The sun is setting on Donald Trump’s futile effort to reverse his loss to Joe Biden, forcing the president to devise a new strategy for maintaining the public attention he has held ever since stepping, via escalator, onto the political stage in 2015. Even in the aftermath of the election, Trump has continued to dominate news coverage with baseless claims of widespread fraud, flailing press conferences by his lawyers, and a blitz of litigation challenging the election results without merit or proof. Judges have repeatedly tossed out the Trump campaign’s lawsuits, most recently in Philadelphia on Friday, and despite his ongoing refusal to concede, the president is supposedly already looking past his doomed post-election efforts and contemplating what’s next—including a potential 2024 bid.

Trump is reportedly considering announcing his plans to run again before year’s end, a way to preserve relevance and political power upon exiting the White House. That idea is apparently gaining steam among the president and his allies, with Trump not only talking to advisers about a hypothetical run “but about the specifics of a campaign launch,” the Daily Beast reports, such as how he could most strategically time his announcement “so as to keep the Republican Party behind him for the next four years.” In the past two weeks, the president has “even floated the idea of doing a 2024-related event during Biden’s inauguration week, possibly on Inauguration Day, if his legal effort to steal the 2020 election ultimately fails,” according to the Daily Beast. As plans for a potential campaign launch come into focus, Trump and his confidants are reportedly beginning to assess what donor support he would have, or be up against, in advance of a 2024 run.

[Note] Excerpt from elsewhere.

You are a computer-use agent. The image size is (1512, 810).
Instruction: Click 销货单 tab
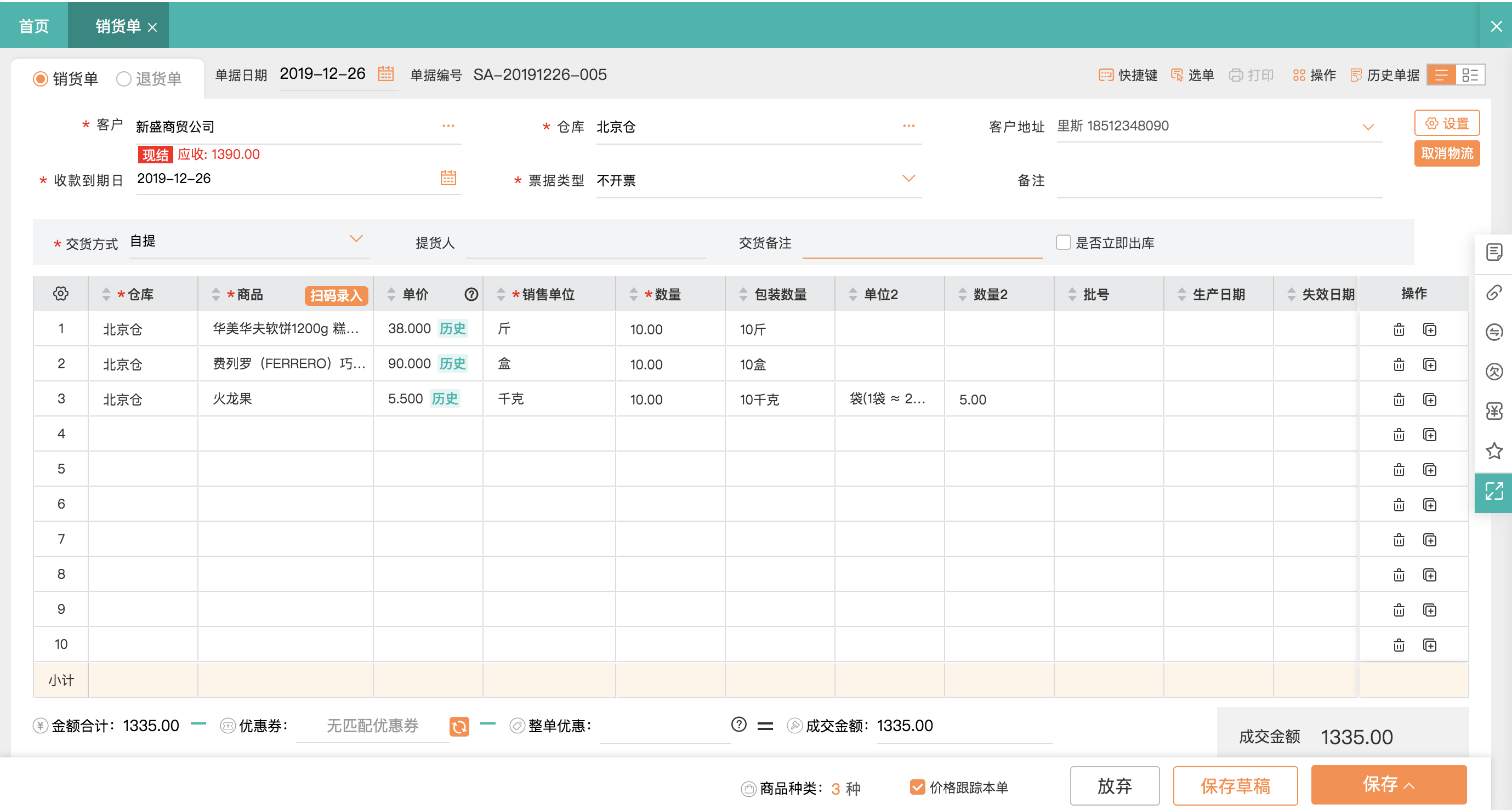(x=119, y=26)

The president’s desire to remain in the spotlight and demand for GOP loyalty appear to be driving his plans to run again, an intention he voiced during a reported Oval Office meeting with National Security Adviser Robert O’Brien, Vice President Mike Pence, and Secretary of State Mike Pompeo that occurred ten days after the election. “If you do that—and I think I speak for everybody in the room—we’re with you 100 percent,” O’Brien told Trump, while Pompeo and Pence smiled and said nothing, according to Bloomberg. All three of the president’s most senior advisers have fueled speculation about potential White House runs themselves, albeit to different extents. (Pompeo and Pence are considered more serious GOP hopefuls than O’Brien.)